━━━ TEXTE ━━━

Shideler note que ces troubles sont accentués par le fait que les forces de l’ordre fédérales, notamment le FBI et le ministère de la Justice, laissent faire et répugnent à utiliser la force contre cet extrémisme d’extrême gauche et pro Hamas. Pourquoi ? Sans doute parce que le Parti démocrate craint de perdre l’électorat musulman et gauchiste qui pourrait s’avérer décisif en novembre prochain, lors de l’élection présidentielle.
Ce jeu de dupes qui a lieu sur le territoire américain se joue également en Israël. La gauche israélienne, le journal Haaretz et plusieurs chaînes de télévision instrumentalisent le douloureux problème des otages israéliens par le Hamas pour obtenir la démission de Benjamin Netanyahou et l’organisation de nouvelles élections ou la gauche espère être majoritaire. Comme l’écrit le journaliste Freddie Eytan, « ces familles admirables et courageuses (les familles d’otages) sont tombées dans les pièges de la récupération politique. Ainsi, nous assistons chaque jour à des manifestations monstres et violentes dans les rues de Jérusalem et Tel-Aviv accompagnées de slogans creux, scandaleux, vulgaires et ignobles contre le Premier ministre et sa famille ». Ces manifestations sont le fait de groupes totalement minoritaires qui mènent une action de type putschiste pour obliger le gouvernement à démissionner et à organiser des élections. Et qui dit élections, dit obligatoirement arrêt de la guerre et retrait de Gaza. Comme l’écrit Freddie Eytan, « Nos ennemis et nos détracteurs se réjouissent et se frottent les mains, le Hamas et le Hezbollah crient victoire. C’est ainsi que nous perdons la bataille de la désinformation en Europe et en Amérique. »

━━━ MATÉRIAU SOURCE ━━━

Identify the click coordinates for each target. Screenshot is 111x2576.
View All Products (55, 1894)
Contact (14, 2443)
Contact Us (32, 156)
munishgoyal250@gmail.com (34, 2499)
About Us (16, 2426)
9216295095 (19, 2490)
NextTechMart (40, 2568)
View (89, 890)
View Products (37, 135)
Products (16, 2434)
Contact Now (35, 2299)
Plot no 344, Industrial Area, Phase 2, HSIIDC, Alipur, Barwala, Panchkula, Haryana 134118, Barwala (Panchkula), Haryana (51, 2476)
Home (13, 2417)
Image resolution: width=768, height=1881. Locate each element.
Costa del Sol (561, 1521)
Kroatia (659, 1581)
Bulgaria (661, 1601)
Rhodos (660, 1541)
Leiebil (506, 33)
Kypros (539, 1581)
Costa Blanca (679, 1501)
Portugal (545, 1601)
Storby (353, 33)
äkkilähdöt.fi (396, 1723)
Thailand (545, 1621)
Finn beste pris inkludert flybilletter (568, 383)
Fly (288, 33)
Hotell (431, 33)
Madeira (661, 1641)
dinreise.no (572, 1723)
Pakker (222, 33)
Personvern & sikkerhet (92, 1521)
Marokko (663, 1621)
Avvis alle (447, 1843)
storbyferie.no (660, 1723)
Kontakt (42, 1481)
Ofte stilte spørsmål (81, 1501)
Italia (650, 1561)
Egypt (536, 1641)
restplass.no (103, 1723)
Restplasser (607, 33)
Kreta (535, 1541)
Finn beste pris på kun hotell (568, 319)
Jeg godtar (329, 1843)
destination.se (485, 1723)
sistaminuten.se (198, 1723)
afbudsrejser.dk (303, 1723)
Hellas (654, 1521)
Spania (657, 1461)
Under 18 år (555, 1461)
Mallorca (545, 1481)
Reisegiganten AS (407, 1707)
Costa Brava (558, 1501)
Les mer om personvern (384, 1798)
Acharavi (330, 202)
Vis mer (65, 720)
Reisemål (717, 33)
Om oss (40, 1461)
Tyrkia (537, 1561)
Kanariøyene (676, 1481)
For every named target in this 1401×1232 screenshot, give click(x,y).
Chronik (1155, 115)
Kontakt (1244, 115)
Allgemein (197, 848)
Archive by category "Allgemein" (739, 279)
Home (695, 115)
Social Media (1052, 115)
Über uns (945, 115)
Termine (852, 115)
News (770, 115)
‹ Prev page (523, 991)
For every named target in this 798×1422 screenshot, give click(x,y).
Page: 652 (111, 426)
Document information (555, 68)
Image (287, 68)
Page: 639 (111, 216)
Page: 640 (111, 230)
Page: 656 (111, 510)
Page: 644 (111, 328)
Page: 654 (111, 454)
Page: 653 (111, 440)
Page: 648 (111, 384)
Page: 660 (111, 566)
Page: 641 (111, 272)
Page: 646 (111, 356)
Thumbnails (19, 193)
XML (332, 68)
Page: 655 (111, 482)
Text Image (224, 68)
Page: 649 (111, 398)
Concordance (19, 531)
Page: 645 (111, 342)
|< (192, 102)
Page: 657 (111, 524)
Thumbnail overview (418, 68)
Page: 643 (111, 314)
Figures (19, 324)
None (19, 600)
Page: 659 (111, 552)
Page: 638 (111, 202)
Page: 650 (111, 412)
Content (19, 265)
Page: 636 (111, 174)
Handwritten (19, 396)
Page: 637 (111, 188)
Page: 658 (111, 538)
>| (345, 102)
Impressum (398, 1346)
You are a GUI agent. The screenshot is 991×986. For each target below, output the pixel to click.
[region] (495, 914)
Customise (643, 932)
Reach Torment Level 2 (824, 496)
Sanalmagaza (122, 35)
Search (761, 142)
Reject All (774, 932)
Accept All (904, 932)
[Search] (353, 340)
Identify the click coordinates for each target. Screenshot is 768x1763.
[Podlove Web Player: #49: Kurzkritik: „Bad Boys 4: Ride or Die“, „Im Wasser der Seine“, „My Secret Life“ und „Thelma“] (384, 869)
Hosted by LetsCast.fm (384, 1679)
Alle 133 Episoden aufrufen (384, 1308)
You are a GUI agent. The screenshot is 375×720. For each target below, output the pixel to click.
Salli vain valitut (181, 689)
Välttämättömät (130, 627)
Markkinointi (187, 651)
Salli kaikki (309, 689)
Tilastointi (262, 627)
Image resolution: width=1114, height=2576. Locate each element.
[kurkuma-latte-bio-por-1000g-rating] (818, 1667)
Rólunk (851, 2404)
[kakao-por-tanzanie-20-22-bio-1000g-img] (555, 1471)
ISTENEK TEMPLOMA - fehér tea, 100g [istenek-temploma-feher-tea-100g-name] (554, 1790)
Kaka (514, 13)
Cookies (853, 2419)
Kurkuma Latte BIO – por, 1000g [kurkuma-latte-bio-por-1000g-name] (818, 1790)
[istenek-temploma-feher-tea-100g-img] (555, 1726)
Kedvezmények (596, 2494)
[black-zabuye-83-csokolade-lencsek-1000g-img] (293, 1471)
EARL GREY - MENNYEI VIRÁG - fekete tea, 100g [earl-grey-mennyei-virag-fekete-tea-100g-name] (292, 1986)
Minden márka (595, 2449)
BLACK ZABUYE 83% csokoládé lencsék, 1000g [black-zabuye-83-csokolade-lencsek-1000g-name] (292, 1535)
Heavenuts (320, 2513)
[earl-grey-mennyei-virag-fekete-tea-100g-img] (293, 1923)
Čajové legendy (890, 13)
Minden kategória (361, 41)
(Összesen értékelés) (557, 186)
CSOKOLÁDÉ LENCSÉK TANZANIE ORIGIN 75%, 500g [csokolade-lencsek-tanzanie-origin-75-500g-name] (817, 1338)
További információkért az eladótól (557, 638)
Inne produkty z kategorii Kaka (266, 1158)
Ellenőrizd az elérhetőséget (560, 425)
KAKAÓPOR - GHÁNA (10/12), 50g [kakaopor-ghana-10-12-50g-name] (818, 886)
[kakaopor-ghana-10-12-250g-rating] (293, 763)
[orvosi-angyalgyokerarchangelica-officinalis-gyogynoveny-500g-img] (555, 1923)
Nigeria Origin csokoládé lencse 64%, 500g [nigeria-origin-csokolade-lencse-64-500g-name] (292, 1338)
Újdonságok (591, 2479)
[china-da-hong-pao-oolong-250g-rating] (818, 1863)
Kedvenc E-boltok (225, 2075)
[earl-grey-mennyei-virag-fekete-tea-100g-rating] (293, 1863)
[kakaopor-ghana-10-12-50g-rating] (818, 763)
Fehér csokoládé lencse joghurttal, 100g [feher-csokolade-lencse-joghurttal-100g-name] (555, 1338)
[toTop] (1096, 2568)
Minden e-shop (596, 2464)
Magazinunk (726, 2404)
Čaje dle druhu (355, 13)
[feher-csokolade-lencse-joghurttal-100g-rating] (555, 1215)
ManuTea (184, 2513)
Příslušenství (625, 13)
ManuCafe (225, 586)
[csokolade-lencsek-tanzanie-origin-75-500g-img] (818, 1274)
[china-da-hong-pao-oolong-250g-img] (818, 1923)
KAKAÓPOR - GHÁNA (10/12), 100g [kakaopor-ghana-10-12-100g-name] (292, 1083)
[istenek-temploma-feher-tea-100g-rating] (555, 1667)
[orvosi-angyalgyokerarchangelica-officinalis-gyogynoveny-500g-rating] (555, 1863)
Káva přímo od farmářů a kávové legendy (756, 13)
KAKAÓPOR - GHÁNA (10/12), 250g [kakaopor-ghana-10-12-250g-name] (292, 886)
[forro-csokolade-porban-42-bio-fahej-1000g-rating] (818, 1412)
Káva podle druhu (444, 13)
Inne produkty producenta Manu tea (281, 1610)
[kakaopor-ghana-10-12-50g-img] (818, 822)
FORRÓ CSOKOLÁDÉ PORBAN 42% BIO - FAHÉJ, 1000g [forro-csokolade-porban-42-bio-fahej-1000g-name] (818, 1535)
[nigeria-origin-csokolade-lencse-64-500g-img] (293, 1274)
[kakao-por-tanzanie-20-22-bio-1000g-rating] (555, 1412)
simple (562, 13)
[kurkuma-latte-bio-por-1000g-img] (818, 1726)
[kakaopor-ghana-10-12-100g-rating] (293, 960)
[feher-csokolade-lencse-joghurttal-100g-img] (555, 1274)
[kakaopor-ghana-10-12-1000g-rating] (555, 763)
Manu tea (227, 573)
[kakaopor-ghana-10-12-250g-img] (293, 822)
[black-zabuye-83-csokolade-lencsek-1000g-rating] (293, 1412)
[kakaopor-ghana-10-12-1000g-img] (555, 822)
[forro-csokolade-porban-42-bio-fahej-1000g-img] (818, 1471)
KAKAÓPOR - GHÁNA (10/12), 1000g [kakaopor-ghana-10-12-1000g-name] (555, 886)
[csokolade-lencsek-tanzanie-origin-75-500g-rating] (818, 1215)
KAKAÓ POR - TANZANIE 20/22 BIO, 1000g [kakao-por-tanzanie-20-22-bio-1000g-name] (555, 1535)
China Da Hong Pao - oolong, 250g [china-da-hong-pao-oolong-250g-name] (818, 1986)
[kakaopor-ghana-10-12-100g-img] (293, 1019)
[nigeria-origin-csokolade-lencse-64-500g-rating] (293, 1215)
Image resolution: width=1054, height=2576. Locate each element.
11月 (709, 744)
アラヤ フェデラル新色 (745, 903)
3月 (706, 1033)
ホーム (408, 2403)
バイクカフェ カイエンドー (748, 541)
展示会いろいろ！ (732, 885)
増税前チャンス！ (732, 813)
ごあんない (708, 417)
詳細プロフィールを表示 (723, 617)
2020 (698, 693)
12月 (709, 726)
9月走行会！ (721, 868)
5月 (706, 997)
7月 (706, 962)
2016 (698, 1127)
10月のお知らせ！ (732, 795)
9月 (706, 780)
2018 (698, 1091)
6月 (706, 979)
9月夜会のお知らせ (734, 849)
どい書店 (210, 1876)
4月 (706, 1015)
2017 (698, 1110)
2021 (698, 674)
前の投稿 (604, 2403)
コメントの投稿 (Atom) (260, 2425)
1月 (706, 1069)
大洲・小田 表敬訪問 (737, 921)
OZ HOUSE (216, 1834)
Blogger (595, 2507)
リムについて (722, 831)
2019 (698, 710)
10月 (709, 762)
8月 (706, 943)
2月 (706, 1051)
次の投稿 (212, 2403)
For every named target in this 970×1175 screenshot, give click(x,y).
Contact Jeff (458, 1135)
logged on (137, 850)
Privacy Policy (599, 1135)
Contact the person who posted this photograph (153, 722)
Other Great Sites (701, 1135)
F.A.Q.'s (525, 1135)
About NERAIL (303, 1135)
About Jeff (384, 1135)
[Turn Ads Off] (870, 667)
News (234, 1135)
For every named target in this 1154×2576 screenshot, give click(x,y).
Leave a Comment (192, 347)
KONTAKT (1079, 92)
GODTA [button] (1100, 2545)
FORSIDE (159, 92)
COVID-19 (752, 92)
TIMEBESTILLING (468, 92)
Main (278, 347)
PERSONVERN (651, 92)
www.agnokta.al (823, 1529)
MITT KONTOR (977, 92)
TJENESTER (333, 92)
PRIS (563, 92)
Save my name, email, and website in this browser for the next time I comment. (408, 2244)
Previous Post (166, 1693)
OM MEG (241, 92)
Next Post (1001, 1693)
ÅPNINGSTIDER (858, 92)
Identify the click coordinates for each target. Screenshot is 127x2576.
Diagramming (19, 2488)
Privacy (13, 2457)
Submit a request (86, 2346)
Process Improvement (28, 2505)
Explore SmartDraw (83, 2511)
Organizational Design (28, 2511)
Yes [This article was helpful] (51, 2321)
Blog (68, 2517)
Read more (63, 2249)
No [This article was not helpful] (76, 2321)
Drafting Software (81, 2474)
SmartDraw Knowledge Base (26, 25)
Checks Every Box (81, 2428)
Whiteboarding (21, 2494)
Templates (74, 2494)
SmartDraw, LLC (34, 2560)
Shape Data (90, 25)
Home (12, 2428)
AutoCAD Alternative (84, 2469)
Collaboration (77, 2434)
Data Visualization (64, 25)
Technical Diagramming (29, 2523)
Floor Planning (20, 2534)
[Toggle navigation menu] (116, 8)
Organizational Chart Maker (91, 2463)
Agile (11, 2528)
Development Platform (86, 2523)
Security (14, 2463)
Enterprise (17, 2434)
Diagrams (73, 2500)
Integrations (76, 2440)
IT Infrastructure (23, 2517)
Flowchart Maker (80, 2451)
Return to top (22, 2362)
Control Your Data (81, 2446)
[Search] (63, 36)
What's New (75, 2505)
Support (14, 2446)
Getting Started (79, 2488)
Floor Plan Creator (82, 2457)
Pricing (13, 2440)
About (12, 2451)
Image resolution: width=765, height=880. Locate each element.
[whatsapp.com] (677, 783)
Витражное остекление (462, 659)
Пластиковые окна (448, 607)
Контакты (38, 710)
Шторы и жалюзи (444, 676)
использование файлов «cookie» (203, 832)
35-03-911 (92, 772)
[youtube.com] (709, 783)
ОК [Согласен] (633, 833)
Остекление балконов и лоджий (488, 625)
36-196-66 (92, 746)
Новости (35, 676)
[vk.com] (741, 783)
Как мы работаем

━━━

Recopiez fidèlement, dans le texte, le passage qui va de « Shideler note que » jusqu'à « de l’élection présidentielle. » inclus.

Shideler note que ces troubles sont accentués par le fait que les forces de l’ordre fédérales, notamment le FBI et le ministère de la Justice, laissent faire et répugnent à utiliser la force contre cet extrémisme d’extrême gauche et pro Hamas. Pourquoi ? Sans doute parce que le Parti démocrate craint de perdre l’électorat musulman et gauchiste qui pourrait s’avérer décisif en novembre prochain, lors de l’élection présidentielle.